For each cup of cream just add ¼ tsp of cream of tarter, so for the entire quart of cream, you would have to add 1 full teaspoon to make it stabilized. That’s only 5 grams of added carbs for the whole batch.
If you don’t have the cream of tarter, you could also use Xanthan gum which virtually has so little carbs and you only use about ¼ tsp.
You can also stabilize your low carb whipped cream by adding ¼ cup full-fat sour cream. Just whip it in and it may help your leftover whipped cream to last a little longer in the refrigerator.

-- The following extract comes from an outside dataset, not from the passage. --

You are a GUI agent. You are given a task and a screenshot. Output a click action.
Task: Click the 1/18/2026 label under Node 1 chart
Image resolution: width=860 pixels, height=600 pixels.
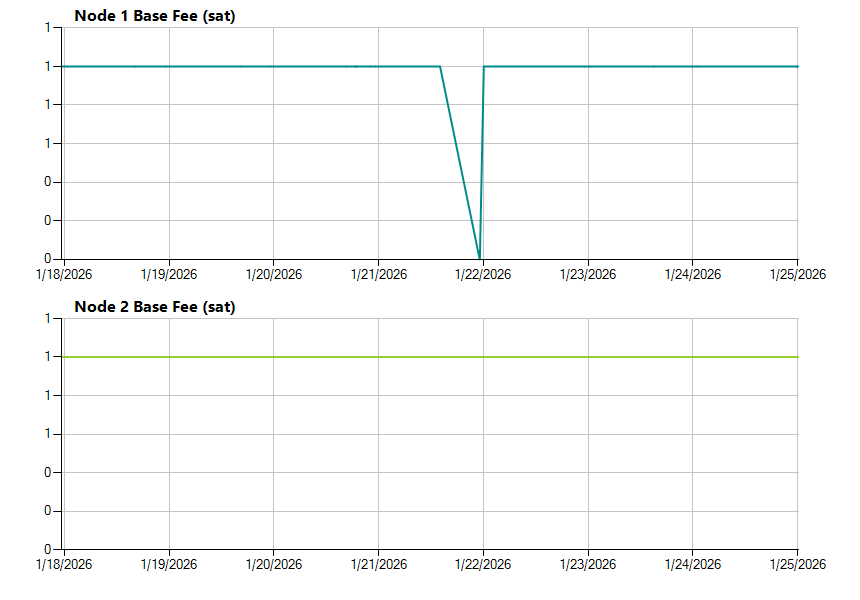(x=65, y=274)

How to Store Whipped Cream
The best way you can keep any extra whipped cream is to put it into an airtight container in the refrigerator. It will last about 2- 3 days, depending on how firm it was to start with. After that, it starts to begin to liquefy and you have to throw it away.
Once you see too much liquid forming at the bottom, it’s better to get rid of it.
Can I Re-Whip Whipped Cream?
If your whipped cream seems to be getting a little soft, no, it’s not a good idea to re-whip it. It’s one of those things that it is what it is, so make sure you whip it to your desired texture at first.
So if you think that you are going to be needing your whipped cream to be stiffer to be able to put it on pie or strawberry shortcake or to last longer in the refrigerator, then whip it more in the beginning to stabilize it.
Can I Freeze Whipped Cream?
You may be wondering what to do with your leftover whipped cream that you know you won’t finish in a day or two. The best solution is to freeze it. Yes, believe it or not, you can freeze your low carb whipped cream.
Either put it all in one airtight container or if you want to use it for hot chocolate or dollops for pie etc, then place small or large dollops on a piece of parchment paper in the freezer. When they are frozen take them off and then put them in a container into the freezer. That way you can take them out 1 or 2 at a time.
FYI if you have a partial carton of heavy cream that you are not going to use up before the expiration date, feel free to freeze that too just the way it is in the carton. When you want to use it, take it out the night before and thaw it in the refrigerator. It whips up good the colder it is anyway.